Из узкого голубого коридора вели шесть белых дверей: в кухню-гостиную, в три спальни, туалет и кладовку с непрозрачным окном, выглядывающим во внутренний дворик. Даже без нагромождения мебели квартирка казалось тесной, с излишними стенами и ненужными дверьми. Ана собиралась избавиться от большинства. Она не готовила — не умела и не испытывала в этом потребности, сейчас основой её питания был специально разработанный и доставляемый ей рацион, — а так, в большой кухне, как предыдущая хозяйка, она не нуждалась. Это жильё Ана не намеревалась ни с кем делить, а так, нуждалась лишь в одной кровати, а значит, и лишь в одной спальне. Тут она была свободна изменять пространство так, как ей хотелось, и наполнять его тем, что ей нравилось, без необходимости спрашивать разрешения и денег у отчима, без ограничений арендодателя.

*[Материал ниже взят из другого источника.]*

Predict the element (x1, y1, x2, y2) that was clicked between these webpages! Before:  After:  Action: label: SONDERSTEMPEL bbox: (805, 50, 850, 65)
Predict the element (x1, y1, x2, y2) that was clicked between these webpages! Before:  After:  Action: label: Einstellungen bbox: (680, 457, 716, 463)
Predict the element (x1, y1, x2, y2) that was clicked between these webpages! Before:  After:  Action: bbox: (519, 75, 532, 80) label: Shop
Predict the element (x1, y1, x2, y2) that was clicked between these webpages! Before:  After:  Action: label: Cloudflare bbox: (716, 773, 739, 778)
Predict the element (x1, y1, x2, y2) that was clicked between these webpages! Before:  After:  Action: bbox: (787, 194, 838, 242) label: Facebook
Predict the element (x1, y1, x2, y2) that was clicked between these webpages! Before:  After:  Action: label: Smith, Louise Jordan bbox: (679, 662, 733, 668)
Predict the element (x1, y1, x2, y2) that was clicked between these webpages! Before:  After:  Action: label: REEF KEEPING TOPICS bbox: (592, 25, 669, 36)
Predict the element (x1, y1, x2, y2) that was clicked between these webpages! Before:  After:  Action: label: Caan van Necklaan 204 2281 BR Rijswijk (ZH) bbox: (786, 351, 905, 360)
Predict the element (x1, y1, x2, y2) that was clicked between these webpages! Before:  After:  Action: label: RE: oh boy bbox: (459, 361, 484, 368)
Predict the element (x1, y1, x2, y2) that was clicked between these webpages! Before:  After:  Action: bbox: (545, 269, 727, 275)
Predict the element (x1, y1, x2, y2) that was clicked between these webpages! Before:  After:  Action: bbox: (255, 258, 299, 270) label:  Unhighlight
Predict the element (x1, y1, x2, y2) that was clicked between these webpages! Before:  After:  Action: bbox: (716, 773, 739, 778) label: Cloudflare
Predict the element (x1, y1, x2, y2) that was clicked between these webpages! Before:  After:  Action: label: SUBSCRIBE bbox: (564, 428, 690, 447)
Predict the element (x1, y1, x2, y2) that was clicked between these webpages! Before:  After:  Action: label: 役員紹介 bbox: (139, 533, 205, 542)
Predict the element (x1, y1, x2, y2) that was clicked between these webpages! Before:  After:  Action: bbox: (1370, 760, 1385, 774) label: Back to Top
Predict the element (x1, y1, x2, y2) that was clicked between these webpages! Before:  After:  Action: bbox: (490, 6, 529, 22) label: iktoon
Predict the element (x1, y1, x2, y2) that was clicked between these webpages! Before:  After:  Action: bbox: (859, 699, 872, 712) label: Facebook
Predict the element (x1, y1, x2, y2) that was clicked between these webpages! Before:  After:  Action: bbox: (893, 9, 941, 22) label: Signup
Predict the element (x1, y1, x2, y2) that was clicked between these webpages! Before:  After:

Ана шагнула в первые двери справа, в бывшую кухню, прошла к высокому окну и выглянула в щель между неплотно закрытыми ставнями на улочку внизу, на ряд стульев и небольших круглых столиков, за одним из которых сидела всего две минуты назад. Оставленные ею чашка, бутылка и окурок в пепельнице остались на месте. Ана вытянула из ушей наушники, смяла их тонкий белый провод в кулаке и улыбнулась. Тут ей не нужно было заслоняться громыханием музыки. Тут она была свободна.